#### [Problem]
Reproduce word for word the line that contains "The image size is (746, 345)." and each line that follows it, stopping after the final line of the material.

#### [Provided data]
======
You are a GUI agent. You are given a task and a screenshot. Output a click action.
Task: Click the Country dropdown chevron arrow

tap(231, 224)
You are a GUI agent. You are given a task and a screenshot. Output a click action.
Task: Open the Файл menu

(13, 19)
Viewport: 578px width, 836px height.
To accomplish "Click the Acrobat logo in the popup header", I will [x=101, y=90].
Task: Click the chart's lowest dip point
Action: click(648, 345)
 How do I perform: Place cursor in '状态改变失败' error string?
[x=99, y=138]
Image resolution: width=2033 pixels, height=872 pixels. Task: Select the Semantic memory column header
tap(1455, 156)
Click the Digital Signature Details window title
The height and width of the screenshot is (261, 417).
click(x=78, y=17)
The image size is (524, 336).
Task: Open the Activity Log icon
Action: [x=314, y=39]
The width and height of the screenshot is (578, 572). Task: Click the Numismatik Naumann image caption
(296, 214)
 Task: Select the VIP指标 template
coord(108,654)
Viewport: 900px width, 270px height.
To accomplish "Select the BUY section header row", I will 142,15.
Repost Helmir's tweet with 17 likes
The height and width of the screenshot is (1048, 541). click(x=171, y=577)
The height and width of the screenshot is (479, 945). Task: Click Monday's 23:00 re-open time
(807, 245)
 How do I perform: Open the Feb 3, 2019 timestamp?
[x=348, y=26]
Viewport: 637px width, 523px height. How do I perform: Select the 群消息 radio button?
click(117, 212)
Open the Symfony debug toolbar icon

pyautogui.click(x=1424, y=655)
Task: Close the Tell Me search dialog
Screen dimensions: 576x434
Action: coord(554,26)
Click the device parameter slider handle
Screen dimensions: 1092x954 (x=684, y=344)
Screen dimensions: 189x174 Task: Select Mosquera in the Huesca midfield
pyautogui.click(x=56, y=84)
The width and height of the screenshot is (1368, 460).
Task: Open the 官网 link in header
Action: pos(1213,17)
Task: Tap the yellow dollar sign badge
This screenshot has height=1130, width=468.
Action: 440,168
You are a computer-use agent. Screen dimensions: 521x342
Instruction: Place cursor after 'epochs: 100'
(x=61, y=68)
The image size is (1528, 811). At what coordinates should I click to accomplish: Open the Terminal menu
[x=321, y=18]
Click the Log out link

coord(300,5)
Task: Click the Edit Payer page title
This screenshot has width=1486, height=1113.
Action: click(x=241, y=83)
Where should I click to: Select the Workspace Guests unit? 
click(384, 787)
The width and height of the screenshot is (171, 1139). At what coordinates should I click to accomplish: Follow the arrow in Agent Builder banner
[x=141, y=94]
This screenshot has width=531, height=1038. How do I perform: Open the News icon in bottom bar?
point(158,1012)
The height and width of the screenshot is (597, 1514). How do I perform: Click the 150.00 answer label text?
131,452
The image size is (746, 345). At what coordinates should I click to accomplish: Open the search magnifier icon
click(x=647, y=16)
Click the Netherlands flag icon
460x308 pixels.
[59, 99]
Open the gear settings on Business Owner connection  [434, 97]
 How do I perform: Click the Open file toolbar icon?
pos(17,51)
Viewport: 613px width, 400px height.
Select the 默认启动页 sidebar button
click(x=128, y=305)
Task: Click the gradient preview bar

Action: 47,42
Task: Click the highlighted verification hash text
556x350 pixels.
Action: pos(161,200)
======
#### [Expected answer]
The image size is (746, 345). At what coordinates should I click to accomplish: Open the search magnifier icon
click(x=647, y=16)
Click the Netherlands flag icon
460x308 pixels.
[59, 99]
Open the gear settings on Business Owner connection  [434, 97]
 How do I perform: Click the Open file toolbar icon?
pos(17,51)
Viewport: 613px width, 400px height.
Select the 默认启动页 sidebar button
click(x=128, y=305)
Task: Click the gradient preview bar

Action: 47,42
Task: Click the highlighted verification hash text
556x350 pixels.
Action: pos(161,200)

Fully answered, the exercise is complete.